Instead of providing a LazyCellImg with Cell via a custom getter, I’d like to provide it with a Cell<RandomAccessibleInterval> of the correct dimensions for the cell.

I understand that I could create my own by reifying a ByteAccess that reads from an underlying RandomAccess of a RandomAccessible. I am looking here for ready-made solutions.

Thanks.


#2

Anybody with experience with LazyCellImg?
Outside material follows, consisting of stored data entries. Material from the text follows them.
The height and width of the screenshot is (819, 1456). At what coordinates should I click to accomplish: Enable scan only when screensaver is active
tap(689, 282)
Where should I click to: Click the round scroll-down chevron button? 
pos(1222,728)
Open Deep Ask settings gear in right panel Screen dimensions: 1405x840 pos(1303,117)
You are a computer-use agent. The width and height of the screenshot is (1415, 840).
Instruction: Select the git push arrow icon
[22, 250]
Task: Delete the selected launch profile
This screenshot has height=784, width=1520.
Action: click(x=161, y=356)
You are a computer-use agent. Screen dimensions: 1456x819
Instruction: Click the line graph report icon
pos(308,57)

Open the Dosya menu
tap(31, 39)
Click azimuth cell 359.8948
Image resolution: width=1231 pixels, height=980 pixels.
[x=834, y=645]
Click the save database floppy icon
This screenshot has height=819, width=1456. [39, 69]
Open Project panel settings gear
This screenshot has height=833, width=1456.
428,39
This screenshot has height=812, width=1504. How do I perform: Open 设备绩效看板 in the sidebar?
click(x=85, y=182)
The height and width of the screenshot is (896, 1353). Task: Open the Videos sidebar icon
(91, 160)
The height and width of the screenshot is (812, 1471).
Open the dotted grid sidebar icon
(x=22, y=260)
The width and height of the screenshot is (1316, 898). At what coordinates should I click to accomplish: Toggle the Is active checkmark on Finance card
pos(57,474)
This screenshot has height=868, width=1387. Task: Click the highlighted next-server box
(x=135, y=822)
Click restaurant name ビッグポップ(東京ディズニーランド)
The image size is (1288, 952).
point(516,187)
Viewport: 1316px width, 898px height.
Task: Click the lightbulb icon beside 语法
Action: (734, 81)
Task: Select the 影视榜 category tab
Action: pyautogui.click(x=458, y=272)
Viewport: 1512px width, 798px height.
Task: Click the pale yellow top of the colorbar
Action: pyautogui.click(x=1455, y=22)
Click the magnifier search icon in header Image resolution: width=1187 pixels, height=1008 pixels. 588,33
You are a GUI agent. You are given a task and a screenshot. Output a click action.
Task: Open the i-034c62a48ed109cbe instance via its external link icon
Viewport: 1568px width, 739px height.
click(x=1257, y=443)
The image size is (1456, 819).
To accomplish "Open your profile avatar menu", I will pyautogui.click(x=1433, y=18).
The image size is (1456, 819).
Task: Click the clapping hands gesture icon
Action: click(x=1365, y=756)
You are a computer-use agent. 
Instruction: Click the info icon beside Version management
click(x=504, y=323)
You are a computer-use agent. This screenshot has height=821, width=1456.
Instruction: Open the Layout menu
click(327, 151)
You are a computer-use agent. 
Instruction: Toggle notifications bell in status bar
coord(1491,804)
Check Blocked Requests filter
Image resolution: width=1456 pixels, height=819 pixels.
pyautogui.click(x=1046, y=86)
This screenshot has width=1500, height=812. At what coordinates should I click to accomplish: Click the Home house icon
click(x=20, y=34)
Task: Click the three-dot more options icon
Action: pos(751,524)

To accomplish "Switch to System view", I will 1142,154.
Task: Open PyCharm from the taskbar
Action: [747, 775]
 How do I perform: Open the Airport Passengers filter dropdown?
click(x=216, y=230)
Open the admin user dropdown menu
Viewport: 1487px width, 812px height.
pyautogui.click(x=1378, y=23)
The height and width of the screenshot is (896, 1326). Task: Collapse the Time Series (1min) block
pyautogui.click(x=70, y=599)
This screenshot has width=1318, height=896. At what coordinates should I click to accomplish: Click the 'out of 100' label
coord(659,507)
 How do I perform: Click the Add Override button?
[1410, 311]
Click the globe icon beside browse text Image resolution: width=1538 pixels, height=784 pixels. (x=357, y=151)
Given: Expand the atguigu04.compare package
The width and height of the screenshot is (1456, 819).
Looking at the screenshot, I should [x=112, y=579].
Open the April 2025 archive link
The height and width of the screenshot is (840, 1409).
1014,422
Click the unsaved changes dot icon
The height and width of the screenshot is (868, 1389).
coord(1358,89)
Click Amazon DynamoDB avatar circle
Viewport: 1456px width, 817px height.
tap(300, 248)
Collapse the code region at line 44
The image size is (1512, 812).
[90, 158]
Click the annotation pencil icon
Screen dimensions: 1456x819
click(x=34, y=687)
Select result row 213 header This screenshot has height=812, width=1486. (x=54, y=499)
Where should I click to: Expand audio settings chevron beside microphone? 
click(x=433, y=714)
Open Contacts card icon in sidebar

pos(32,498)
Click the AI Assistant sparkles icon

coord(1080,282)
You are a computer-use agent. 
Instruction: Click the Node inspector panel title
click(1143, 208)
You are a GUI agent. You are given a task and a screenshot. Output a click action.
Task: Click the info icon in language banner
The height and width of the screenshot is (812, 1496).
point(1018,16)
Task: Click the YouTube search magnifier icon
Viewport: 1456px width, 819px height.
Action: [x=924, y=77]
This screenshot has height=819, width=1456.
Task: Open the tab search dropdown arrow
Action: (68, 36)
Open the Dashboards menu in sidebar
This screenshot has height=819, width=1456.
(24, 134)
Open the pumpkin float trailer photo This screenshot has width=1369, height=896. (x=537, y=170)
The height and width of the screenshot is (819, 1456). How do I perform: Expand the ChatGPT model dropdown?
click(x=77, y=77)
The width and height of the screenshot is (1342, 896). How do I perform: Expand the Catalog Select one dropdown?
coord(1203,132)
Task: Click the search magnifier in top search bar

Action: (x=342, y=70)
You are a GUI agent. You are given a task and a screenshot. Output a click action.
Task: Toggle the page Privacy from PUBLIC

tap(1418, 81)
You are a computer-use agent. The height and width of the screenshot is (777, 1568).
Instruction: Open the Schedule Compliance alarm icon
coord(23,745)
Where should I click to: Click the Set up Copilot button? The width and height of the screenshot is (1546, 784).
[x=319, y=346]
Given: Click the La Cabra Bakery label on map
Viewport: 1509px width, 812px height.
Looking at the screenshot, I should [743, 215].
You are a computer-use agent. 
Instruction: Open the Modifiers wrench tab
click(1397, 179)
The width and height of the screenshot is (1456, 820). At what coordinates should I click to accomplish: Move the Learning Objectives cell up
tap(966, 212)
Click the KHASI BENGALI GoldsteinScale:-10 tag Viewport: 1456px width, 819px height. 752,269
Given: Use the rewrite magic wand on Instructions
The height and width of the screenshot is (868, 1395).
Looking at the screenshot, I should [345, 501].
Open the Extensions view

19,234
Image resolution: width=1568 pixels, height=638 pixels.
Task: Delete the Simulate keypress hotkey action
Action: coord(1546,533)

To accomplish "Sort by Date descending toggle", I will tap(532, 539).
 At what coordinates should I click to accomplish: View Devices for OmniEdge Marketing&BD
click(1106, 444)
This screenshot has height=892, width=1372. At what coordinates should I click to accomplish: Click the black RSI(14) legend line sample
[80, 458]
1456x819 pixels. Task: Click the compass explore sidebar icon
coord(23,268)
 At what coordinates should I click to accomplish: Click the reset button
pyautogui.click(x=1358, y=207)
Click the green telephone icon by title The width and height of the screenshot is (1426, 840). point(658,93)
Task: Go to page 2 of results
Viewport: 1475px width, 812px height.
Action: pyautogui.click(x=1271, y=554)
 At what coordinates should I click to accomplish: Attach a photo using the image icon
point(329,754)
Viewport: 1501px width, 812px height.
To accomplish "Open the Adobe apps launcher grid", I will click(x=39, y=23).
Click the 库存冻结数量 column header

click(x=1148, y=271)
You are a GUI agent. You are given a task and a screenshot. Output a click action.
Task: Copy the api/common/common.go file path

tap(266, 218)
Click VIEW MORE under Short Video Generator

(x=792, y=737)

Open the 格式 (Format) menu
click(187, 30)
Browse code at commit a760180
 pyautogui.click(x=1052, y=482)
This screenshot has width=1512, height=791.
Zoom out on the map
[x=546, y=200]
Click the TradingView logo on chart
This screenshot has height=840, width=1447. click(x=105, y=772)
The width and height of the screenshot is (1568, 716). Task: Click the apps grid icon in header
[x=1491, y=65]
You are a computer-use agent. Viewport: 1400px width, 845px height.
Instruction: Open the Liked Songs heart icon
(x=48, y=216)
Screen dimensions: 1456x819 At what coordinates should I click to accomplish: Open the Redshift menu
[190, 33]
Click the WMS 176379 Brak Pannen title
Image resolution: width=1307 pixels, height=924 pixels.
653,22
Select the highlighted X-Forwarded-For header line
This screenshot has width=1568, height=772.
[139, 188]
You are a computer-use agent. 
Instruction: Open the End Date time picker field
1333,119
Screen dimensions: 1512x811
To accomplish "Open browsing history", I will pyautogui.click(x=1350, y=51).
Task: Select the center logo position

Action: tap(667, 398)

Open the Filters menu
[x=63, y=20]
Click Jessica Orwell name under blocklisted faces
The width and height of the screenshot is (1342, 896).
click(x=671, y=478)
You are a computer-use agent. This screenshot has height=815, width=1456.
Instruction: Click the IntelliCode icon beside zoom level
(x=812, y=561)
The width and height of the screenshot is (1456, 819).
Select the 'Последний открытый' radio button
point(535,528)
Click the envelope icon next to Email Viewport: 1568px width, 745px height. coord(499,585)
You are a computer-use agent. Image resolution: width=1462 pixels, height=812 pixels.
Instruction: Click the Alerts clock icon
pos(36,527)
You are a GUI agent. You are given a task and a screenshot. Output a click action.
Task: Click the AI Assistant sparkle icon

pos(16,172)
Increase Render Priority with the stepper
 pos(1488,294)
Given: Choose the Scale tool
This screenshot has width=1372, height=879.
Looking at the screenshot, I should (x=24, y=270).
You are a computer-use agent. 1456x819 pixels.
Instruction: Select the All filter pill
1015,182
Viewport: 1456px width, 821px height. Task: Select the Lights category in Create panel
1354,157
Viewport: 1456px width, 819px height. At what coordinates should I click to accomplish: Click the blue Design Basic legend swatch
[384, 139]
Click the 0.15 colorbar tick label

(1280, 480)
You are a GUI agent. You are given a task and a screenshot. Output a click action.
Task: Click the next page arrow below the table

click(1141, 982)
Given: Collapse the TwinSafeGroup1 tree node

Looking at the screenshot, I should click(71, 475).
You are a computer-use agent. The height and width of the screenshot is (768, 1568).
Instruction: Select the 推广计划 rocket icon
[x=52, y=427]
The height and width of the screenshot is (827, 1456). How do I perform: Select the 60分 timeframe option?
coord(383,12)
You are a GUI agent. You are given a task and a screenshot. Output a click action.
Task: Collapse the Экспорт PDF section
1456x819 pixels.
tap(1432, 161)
I’ve failed miserably at getting it to work (all be said, some critical methods and inner public interfaces like Get lack documentation).

For this example, I take the example bat cochlea volume and use a LazyCellImg to create a montage of its slices, in a 12x10 pattern:

from ij import IJ, ImagePlus
from net.imglib2.img.cell import LazyCellImg, CellGrid, Cell
from net.imglib2.img.display.imagej import ImageJFunctions as IL

imp = IJ.openImage("https://imagej.nih.gov/ij/images/bat-cochlea-volume.zip")
img = IL.wrap(imp) # Creates PlanarImg instance with pointers to imp's slices

class SliceGet(LazyCellImg.Get):
  def __init__(self, imp, grid):
    self.imp = imp
    self.grid = grid
    self.cell_dimensions = [self.imp.getWidth(), self.imp.getHeight()]
  def get(self, index):
    # ImageStack ranges from 1 to N slices inclusive
    if index < 1 or index > self.imp.getStack().size():
      # Return blank image: a ByteAccess that always returns 255
      return Cell(self.cell_dimensions,
                  [0, 0],
                  type('ConstantValue', (ByteAccess,), {'getValue': lambda self, index: 255})())
    else:
      return Cell(self.cell_dimensions,
                  [0, 0],
                  ByteArray(self.imp.getStack().getProcessor(index).getPixels()))

n_cols = 12
n_rows = 10
cell_width = imp.getWidth()
cell_height = imp.getHeight()

grid = CellGrid([n_cols * cell_width, n_rows * cell_height],
                [cell_width, cell_height])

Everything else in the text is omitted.